Bisa juga diusulkan skema kuota bukan lagi 1:1000, tapi 2:1000, mengingat adanya kesiapan di Masjid Al Haram (tempat Tawaf dan Sa’i) juga lokasi lempar jumrah di Mina. Atau agar dibolehkan kerja sama antar negara yang kuota hajinya tidak terserap habis seperti Filipina, Kazakhstan dll, agar bisa dipergunakan oleh Indonesia agar panjangnya antrean berhaji dapat dikurangi secara signifikan.
“Dengan penguatan kelembagaan dari Badan menjadi Kementerian, BPH (nantinya Kementerian Haji dan Umrah) harus segera melakukan diplomasi intensif antara Pemerintah Indonesia dengan Pemerintah Kerajaan Saudi terkait usulan kuota haji tidak lagi 1:1000 tapi 2 : 1000, karena saat ini secara kelembagaan BPH sudah akan setara dengan Kementerian haji di Saudi sehingga harusnya memiliki posisi diplomasi yang kuat,” sambungnya.

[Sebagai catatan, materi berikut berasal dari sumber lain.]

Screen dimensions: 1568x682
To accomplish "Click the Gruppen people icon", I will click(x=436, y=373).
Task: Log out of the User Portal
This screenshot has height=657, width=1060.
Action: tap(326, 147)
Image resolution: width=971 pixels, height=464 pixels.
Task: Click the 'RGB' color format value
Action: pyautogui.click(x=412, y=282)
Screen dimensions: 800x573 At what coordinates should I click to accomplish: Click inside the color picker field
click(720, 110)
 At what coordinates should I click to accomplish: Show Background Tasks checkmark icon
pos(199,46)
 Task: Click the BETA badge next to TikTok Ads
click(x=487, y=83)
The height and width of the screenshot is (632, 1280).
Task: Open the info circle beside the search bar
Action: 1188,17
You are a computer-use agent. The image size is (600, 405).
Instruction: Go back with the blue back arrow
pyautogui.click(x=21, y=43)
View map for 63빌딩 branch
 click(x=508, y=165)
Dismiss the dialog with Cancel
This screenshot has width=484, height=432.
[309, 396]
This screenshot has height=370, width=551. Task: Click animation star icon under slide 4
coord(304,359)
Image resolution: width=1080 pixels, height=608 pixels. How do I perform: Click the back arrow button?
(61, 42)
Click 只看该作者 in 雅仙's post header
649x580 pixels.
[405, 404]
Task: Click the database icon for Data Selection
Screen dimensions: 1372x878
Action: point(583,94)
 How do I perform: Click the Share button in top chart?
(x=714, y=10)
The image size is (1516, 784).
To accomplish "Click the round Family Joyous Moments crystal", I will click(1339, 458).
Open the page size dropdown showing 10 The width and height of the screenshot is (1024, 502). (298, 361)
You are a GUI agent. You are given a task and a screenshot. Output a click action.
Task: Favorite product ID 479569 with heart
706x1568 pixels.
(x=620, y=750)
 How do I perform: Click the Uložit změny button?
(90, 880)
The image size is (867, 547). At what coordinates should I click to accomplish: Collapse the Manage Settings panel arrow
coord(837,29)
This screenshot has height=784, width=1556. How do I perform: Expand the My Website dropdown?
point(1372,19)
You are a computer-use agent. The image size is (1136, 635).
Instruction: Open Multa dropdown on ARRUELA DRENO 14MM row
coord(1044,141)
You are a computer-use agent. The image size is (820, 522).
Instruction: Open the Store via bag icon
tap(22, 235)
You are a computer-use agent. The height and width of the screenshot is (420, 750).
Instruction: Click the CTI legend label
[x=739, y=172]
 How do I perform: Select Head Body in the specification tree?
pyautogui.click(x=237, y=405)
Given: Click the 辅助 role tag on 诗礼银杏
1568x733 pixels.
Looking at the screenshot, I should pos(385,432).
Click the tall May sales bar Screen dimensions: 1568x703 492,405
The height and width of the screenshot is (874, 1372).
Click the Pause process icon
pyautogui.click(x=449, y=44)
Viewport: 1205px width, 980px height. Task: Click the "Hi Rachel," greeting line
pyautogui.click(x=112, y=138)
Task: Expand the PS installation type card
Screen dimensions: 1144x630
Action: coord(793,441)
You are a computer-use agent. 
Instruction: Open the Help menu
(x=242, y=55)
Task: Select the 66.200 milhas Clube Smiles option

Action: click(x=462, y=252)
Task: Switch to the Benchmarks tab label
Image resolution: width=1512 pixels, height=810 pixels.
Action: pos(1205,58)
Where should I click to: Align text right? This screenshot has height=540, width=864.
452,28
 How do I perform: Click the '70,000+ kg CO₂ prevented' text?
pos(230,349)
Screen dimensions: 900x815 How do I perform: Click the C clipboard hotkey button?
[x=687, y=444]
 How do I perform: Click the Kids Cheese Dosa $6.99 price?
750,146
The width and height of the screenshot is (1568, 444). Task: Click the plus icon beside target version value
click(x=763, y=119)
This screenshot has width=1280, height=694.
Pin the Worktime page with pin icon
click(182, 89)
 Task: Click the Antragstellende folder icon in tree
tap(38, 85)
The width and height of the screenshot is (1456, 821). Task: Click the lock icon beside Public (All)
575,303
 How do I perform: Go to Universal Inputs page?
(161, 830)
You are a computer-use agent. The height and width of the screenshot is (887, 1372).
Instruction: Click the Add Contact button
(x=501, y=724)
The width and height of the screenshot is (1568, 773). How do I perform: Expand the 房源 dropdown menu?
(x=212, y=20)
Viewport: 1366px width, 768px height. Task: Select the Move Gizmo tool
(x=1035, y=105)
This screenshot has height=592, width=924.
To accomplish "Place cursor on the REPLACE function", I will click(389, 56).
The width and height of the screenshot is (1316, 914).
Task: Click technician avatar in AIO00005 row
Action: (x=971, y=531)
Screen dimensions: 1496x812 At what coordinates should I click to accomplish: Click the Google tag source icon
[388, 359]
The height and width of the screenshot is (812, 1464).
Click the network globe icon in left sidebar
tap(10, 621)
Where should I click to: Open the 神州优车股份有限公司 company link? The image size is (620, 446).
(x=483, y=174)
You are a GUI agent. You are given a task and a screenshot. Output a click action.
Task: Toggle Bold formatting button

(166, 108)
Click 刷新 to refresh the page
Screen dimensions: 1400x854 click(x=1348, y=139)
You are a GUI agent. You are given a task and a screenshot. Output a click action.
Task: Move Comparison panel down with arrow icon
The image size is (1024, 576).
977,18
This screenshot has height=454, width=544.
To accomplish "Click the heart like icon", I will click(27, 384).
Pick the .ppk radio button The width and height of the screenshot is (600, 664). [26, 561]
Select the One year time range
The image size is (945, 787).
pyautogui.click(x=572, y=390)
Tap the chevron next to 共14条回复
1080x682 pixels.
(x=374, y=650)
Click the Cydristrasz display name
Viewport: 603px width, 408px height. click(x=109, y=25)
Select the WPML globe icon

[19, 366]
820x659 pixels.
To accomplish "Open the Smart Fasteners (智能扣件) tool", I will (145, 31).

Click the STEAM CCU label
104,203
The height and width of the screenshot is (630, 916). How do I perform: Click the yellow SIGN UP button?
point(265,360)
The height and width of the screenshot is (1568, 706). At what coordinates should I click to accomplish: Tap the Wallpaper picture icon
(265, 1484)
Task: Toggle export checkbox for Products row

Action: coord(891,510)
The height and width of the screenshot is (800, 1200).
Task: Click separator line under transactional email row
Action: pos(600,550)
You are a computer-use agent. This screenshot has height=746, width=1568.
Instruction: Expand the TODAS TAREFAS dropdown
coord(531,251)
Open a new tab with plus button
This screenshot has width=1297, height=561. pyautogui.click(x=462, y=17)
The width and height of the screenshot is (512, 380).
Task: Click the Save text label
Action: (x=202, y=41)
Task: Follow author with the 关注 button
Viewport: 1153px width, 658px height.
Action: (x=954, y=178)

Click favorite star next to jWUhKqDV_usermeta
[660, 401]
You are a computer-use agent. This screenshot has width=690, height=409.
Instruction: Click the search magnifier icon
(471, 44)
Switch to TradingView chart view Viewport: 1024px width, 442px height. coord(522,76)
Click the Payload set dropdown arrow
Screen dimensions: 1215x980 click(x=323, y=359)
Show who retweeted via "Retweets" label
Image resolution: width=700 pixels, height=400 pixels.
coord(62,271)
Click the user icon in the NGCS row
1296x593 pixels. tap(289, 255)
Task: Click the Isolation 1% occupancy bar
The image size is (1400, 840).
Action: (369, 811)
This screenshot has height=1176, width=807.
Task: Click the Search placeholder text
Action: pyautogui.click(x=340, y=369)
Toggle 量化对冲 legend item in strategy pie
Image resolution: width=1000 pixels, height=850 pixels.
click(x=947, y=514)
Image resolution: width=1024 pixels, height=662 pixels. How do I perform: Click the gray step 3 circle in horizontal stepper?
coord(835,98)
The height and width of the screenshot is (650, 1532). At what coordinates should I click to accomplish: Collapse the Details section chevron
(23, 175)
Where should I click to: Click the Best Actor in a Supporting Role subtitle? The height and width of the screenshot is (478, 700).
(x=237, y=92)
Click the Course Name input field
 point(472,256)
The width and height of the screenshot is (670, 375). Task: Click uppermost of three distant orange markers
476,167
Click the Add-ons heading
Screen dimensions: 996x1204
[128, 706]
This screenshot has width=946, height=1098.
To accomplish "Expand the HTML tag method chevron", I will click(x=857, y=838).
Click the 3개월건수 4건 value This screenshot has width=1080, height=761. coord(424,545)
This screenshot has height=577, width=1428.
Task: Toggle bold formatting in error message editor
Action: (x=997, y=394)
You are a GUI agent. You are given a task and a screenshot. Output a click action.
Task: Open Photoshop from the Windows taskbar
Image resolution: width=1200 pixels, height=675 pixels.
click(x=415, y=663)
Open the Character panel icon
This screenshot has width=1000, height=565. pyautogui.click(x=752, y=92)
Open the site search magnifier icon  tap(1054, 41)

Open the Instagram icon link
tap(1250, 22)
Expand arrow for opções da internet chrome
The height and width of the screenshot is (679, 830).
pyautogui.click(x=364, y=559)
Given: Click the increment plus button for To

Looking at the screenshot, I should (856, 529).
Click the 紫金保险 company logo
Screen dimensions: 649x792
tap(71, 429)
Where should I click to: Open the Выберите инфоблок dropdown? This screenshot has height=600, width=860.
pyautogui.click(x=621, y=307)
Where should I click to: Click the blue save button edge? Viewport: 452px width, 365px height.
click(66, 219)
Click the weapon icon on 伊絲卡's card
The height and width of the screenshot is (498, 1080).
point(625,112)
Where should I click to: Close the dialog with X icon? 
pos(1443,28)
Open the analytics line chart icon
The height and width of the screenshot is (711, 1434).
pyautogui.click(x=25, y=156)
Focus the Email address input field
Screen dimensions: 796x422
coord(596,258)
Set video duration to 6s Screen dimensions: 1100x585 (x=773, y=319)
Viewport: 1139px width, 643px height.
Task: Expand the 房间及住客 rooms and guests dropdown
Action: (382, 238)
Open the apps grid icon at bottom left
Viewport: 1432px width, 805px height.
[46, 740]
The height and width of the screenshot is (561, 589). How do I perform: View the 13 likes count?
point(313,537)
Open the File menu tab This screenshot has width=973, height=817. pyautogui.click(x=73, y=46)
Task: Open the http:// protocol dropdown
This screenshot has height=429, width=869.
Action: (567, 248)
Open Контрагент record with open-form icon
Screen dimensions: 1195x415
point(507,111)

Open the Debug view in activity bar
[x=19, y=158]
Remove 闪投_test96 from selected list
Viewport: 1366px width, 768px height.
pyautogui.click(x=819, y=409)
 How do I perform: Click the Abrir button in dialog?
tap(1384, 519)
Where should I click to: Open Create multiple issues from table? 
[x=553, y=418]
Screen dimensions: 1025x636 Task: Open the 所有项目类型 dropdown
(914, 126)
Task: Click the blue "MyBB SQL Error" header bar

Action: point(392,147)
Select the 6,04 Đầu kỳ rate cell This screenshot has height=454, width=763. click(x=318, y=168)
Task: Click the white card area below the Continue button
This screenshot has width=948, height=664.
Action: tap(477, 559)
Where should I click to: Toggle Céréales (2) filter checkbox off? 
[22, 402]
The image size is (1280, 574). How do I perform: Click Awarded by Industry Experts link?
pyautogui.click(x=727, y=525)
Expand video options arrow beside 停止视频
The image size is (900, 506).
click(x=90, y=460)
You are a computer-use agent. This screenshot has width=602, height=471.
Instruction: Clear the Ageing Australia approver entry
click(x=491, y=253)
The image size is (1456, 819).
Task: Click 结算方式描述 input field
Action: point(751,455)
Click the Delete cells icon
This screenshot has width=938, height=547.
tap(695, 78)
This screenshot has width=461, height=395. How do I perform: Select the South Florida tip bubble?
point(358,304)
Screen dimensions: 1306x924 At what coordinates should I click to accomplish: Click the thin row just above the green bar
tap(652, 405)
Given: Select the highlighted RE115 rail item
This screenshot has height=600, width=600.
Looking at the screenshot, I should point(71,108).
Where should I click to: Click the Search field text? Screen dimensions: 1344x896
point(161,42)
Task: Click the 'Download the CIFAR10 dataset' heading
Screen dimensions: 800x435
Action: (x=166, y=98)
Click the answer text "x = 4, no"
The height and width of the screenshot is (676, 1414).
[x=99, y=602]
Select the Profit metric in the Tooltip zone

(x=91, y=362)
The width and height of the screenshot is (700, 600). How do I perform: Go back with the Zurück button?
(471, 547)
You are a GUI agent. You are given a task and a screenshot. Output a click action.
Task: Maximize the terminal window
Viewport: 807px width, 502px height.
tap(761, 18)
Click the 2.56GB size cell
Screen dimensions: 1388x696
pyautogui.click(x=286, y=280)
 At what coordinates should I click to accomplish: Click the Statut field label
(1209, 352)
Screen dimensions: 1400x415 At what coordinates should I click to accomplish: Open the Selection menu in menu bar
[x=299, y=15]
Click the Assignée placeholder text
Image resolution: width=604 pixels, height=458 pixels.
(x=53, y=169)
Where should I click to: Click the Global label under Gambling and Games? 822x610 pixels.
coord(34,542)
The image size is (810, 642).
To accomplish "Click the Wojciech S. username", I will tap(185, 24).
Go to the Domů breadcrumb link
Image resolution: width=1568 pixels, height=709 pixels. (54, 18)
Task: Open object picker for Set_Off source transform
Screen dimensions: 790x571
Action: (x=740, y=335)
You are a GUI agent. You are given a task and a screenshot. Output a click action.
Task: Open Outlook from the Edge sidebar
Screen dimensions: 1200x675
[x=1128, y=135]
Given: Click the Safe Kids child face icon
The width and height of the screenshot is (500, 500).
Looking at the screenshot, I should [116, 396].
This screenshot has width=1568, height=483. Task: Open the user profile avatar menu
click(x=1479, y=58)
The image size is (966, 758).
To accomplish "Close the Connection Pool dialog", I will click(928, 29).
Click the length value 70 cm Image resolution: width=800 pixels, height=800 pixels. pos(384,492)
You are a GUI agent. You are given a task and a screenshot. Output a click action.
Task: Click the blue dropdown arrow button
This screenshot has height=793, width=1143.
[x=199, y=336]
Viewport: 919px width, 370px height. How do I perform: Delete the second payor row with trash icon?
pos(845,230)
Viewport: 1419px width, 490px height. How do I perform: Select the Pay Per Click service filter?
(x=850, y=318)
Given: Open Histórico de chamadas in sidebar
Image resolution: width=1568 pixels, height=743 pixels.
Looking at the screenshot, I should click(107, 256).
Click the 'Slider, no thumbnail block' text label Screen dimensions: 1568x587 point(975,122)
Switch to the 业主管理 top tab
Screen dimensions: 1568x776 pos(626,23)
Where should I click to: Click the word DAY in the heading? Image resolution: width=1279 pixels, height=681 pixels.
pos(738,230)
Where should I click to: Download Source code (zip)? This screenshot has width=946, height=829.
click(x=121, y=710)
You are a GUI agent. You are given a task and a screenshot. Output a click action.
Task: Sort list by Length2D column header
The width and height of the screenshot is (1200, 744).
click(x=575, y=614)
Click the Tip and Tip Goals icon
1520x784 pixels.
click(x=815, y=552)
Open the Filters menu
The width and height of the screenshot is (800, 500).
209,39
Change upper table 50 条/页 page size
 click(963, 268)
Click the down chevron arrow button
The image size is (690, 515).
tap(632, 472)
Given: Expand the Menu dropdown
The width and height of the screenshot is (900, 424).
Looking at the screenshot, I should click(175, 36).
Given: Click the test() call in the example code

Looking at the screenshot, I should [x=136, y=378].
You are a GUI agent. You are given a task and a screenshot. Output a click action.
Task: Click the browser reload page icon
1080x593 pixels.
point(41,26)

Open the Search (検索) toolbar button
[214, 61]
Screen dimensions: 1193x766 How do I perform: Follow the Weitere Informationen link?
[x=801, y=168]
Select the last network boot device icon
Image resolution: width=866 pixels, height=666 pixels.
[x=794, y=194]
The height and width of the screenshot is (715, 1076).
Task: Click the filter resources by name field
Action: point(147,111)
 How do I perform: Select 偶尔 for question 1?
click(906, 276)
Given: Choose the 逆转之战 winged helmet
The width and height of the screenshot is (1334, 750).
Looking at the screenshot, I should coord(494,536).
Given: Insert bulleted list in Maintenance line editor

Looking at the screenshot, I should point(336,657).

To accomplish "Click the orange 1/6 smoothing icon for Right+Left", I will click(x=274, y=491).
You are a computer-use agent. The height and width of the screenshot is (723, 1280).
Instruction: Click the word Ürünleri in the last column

Hidayat juga mengingatkan, dipentingkan juga perbaikan soal syarikah agar tak terjadi lagi terpisahnya suami dan istri pembimbing dan jemaah, juga penyelenggaraan haji yang amanah jauh dari korupsi terkait katering, transportasi, pelayanan di Arofah Muzdalifah dan Mina, juga soal pembagian kuota haji tambahan, agar tak terulang terjadinya kasus terindikasi korupsi yang sampai ke KPK.
“Maka hendaknya Kementerian Haji dalam membuat peraturan terkait penyelenggaraan haji khususnya terkait proporsi pembagian kuota tambahan, agar benar-benar melaksanakan ketentuan UU antara lain membaginya secara proporsional sebagaimana ketentuan UU, membicarakannya dengan DPR, berlaku jujur adil dan transparan dengan melaporkan progresnya ke publik, agar tak terjadi lagi kasus korupsi yang menjerat kementerian, gara-gara pembagian kuota haji yang tak sesuai aturan,” pungkasnya.